_THE PROBLEM_
Write the next part of the article below about Sumatran rhinos and the Tripa swamp, starting after its final paragraph.

_EXTRACT TO READ_
Captured on hidden camera footage released by the Indonesia Ministry of Forestry, rare sighting of Sumatran Rhinos sparks international attention
Is protecting a small fragment of intact natural forest habitat amidst a sea of oil palm plantations enough to combat extinction?
Two rare, critically endangered Sumatran rhinos were recently captured on hidden camera in Leuser National Park, Indonesia for the first time in 26 years. This came as a surprise to wildlife conservationists, as there are only an estimated 200 Sumatran rhinos left in the wild in small pockets throughout Indonesia and Malaysia. An estimated 70 percent of the Sumatran rhino population has been lost since 1985, due to poaching and loss of habitat from palm oil and pulp and paper plantation expansion.
Although it’s clearly great news that these two rhinos have been documented inside the Leuser National Park protected area for the first time in 26 years, a new study published in Nature shows that protecting the land surrounding these areas is every bit as important as the health of the reserves themselves. The authors report:
Crucially, environmental changes immediately outside reserves seemed nearly as important as those inside in determining their ecological fate, with changes inside reserves strongly mirroring those occurring around them.
Meaning that, even with the best of intentions, the conservation of discreet pieces of park land cannot maintain healthy and vibrant habitat for wildlife if the ecosystem right outside the boundaries of the park is being devastated.
Tripa Swamp: A Threatened Pocket of Biodiversity Amidst the Greater Leuser Ecosystem. Click for larger image.
This finding sheds light on the fate of Tripa—an area of 61,803 hectares on the west coast of the province of Aceh that represents one of only six remaining populations of the critically endangered Sumatran orangutan. Tripa is part of the Leuser Ecosystem, in the provinces of Aceh and North Sumatra, which covers more than 2.6 million hectares of prime tropical rain forest and is the last place on earth where the Sumatran sub-species of elephants, rhinoceros, tigers and orangutans coexist.
What we’ve witnessed in the past six months is the near wholesale extinction of Sumatran orangutans due to the fires intentionally set by palm oil companies both inside and outside Tripa, threatening endangered orangutans throughout the region.

_ENTRIES SHOWN_

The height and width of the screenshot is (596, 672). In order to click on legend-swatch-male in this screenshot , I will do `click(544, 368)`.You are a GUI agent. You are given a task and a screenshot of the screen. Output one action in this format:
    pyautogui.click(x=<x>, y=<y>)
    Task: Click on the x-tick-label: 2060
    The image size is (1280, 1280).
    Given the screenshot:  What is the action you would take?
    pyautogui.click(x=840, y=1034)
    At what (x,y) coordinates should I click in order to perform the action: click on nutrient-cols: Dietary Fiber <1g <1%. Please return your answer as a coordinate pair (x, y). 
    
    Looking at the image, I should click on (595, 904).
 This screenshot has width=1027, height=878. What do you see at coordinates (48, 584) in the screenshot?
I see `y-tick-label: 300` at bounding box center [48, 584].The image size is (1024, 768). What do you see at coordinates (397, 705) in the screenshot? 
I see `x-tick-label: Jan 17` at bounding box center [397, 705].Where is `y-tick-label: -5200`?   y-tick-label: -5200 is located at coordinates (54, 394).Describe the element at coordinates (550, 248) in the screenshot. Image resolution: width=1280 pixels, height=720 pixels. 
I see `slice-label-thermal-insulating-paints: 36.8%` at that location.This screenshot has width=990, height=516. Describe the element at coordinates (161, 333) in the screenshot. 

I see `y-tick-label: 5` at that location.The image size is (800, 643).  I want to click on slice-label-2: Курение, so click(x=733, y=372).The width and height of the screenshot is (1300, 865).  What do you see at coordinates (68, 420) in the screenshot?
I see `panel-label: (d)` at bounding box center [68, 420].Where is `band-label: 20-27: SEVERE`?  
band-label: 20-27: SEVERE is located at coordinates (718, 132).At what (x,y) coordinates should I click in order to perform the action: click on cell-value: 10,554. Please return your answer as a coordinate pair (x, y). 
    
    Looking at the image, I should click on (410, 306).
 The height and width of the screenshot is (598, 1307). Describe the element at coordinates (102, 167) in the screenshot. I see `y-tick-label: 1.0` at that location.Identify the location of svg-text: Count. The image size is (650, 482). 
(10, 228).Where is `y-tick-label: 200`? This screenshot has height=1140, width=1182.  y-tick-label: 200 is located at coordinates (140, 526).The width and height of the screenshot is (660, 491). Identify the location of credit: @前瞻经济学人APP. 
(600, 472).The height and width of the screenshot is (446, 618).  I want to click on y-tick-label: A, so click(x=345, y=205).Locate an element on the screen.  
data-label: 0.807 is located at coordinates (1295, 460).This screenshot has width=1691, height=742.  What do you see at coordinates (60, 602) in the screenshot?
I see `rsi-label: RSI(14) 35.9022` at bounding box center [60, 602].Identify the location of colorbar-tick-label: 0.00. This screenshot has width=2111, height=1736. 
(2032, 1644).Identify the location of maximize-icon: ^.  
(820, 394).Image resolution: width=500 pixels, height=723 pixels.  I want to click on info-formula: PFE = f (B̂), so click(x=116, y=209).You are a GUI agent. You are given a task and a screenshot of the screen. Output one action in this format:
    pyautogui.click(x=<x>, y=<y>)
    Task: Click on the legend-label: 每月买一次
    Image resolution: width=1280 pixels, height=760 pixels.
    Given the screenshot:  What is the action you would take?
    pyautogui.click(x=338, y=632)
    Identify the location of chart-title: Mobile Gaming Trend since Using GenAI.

_EXERCISE RESPONSE_
Given the amount of endangered species struggling for survival inside Leuser National Park, our task is not only to protect this pocket of biodiversity that may not be able to survive long term, but to protect natural forests throughout Indonesia that are being razed to the ground to feed the growing appetite of international markets for cheap palm oil and pulp and paper. Whether it’s orangutans or rhinos who are eking out survival inside protected areas that are themselves under threat by encroaching deforestation, the habitat that these creatures depend on has been relentlessly chipped away by palm oil producers and pulp and paper companies.
The urgency of the situation on the ground in Indonesia is even more pressing today than our August 2011 analysis that protected areas alone are not enough to combat the sixth mass extinction.
A recent Indonesia Finance Today article clarifies that Cargill plans to expand its plantation land in Indonesia to 90,000 hectares in April 2013 and that while the company’s crude palm oil production (CPO) in Indonesia is currently at 300,000 tons, it’s targeting to reach one million tons.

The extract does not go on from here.